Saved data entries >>
--- START ---
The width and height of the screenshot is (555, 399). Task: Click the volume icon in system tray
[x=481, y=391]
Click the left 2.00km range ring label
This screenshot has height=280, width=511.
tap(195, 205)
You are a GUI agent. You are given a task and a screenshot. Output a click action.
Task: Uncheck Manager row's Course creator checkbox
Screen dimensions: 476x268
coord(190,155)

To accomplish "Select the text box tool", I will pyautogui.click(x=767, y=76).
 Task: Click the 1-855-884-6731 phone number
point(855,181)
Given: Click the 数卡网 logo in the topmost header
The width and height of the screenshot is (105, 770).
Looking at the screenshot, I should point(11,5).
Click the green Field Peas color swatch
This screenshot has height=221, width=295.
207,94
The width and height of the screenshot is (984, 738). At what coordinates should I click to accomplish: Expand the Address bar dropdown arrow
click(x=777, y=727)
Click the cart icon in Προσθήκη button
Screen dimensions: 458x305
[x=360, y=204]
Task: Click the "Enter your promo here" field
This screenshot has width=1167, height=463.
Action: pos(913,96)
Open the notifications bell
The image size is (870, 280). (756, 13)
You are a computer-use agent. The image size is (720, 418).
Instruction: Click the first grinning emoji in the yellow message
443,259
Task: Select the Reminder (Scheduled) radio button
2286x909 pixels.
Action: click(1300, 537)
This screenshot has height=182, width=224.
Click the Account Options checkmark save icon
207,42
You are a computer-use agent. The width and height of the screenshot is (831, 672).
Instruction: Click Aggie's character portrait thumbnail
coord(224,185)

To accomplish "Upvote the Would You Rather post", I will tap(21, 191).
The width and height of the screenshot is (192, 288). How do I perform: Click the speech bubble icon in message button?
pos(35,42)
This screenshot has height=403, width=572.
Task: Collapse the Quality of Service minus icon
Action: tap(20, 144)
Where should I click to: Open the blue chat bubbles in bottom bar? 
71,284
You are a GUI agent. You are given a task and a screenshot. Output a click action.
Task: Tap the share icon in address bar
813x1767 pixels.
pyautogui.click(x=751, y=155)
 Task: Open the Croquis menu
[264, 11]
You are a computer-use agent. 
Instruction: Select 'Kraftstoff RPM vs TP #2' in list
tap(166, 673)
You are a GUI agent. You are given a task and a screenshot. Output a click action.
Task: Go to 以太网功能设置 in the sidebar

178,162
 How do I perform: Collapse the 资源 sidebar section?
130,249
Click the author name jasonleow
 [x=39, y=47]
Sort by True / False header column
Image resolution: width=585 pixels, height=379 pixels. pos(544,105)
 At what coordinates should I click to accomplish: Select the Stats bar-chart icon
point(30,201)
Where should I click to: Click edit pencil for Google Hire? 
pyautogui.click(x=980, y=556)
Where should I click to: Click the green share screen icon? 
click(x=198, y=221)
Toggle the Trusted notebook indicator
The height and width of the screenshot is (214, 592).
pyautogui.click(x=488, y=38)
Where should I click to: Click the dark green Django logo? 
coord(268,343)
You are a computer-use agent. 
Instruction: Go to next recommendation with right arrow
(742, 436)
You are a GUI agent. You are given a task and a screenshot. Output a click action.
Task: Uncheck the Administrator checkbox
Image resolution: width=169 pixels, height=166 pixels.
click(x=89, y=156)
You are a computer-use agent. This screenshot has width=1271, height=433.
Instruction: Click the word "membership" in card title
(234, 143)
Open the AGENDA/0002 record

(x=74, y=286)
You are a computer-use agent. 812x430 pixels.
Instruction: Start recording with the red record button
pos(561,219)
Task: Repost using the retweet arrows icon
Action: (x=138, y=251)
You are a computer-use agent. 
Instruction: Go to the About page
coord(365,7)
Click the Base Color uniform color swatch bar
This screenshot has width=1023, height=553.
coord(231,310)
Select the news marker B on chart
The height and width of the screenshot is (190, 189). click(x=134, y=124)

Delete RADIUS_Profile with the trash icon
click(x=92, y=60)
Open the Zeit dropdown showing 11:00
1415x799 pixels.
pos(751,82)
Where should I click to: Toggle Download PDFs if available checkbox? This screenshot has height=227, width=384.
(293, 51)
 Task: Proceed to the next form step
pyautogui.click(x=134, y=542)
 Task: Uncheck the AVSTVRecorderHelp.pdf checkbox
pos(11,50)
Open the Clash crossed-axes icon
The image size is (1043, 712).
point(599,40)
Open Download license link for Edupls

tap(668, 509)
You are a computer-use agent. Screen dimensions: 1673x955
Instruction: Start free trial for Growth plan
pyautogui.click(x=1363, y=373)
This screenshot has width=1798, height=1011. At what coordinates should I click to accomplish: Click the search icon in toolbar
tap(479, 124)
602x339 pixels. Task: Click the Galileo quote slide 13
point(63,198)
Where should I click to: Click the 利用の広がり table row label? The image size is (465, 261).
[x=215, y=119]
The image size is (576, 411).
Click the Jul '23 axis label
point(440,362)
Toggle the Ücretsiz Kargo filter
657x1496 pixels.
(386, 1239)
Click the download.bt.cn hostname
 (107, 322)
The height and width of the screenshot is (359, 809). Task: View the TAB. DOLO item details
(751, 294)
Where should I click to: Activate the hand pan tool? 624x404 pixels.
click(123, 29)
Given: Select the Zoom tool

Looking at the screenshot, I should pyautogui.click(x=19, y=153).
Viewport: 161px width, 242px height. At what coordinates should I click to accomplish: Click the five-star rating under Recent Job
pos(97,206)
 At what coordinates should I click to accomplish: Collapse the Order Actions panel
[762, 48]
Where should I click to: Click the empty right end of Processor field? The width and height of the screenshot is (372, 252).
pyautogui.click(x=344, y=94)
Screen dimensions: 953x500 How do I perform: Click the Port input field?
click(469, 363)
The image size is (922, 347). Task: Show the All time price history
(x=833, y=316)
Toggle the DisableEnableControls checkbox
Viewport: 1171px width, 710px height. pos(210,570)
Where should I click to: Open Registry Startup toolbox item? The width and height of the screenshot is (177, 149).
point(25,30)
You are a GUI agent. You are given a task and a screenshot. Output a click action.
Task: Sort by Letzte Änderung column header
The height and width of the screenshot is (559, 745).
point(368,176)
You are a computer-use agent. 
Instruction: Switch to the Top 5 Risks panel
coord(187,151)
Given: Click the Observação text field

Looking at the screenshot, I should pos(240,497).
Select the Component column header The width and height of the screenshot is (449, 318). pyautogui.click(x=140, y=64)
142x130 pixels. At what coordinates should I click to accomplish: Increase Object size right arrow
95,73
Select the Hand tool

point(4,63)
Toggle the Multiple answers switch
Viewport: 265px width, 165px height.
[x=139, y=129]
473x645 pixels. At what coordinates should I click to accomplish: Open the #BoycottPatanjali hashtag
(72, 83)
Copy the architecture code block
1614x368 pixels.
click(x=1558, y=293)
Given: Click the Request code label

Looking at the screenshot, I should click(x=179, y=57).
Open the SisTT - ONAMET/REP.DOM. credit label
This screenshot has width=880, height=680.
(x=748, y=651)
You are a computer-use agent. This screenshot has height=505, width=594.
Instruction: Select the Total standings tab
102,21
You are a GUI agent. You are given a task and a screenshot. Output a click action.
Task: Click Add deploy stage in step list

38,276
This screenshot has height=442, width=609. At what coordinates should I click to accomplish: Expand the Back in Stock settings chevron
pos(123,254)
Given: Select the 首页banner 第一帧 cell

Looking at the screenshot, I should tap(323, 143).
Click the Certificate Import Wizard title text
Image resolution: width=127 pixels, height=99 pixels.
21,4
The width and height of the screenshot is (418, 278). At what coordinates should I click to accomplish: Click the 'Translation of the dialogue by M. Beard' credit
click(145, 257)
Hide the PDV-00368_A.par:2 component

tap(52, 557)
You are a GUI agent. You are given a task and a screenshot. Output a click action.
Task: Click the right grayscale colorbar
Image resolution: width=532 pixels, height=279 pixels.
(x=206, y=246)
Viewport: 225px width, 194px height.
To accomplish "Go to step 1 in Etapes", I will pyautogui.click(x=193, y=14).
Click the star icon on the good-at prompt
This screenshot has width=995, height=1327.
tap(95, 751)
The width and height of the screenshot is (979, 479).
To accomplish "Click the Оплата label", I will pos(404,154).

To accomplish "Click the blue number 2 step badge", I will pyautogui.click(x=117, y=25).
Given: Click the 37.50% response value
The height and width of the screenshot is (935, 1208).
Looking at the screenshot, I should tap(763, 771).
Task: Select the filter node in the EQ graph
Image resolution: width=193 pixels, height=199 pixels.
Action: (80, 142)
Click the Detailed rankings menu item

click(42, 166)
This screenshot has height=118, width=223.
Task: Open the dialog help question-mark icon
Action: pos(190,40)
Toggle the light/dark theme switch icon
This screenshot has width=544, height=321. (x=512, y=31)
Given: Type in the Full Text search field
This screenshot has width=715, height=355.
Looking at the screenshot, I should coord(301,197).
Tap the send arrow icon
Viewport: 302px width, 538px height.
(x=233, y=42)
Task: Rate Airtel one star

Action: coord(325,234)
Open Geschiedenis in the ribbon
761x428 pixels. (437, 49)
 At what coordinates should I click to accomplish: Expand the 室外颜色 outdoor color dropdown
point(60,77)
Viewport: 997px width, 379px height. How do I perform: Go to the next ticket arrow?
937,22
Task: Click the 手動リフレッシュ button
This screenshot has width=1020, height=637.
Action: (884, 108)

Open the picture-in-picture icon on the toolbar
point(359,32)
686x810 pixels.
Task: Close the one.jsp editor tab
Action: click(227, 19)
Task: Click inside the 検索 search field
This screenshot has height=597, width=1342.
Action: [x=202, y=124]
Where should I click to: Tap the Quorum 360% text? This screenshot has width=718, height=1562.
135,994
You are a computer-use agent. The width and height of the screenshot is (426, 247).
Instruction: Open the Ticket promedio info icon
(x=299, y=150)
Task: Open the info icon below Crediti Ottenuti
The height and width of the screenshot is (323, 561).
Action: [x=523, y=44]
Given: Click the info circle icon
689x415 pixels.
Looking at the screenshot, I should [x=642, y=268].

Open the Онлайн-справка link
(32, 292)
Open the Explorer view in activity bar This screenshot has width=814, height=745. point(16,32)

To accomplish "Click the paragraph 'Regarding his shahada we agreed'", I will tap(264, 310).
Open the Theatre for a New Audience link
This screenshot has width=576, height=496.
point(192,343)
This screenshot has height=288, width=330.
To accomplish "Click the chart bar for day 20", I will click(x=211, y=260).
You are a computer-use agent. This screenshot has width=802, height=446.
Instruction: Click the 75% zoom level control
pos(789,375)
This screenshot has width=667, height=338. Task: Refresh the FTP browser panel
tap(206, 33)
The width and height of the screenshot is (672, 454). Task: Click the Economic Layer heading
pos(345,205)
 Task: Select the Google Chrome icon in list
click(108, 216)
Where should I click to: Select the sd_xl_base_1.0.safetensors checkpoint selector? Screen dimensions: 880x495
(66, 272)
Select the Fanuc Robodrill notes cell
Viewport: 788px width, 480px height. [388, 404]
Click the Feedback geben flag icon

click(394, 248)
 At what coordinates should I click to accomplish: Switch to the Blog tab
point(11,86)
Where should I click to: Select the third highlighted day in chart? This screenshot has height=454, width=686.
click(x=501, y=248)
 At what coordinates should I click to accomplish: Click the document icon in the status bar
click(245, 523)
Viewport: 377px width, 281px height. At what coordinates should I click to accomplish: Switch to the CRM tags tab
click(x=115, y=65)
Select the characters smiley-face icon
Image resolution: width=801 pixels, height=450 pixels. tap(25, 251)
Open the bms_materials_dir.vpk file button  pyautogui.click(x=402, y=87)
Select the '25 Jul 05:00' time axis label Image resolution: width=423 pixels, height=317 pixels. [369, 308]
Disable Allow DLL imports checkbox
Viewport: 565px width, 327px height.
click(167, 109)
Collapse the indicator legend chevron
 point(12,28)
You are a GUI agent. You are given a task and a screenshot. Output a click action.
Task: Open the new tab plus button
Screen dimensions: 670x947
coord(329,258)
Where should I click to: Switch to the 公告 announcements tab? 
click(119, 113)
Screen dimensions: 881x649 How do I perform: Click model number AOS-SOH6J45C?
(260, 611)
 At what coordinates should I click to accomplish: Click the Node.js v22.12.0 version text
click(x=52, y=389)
--- END ---
What the exercise asks >> Please say how many lines in the records above contain the string "filter", giving no other words.

Task result >> 2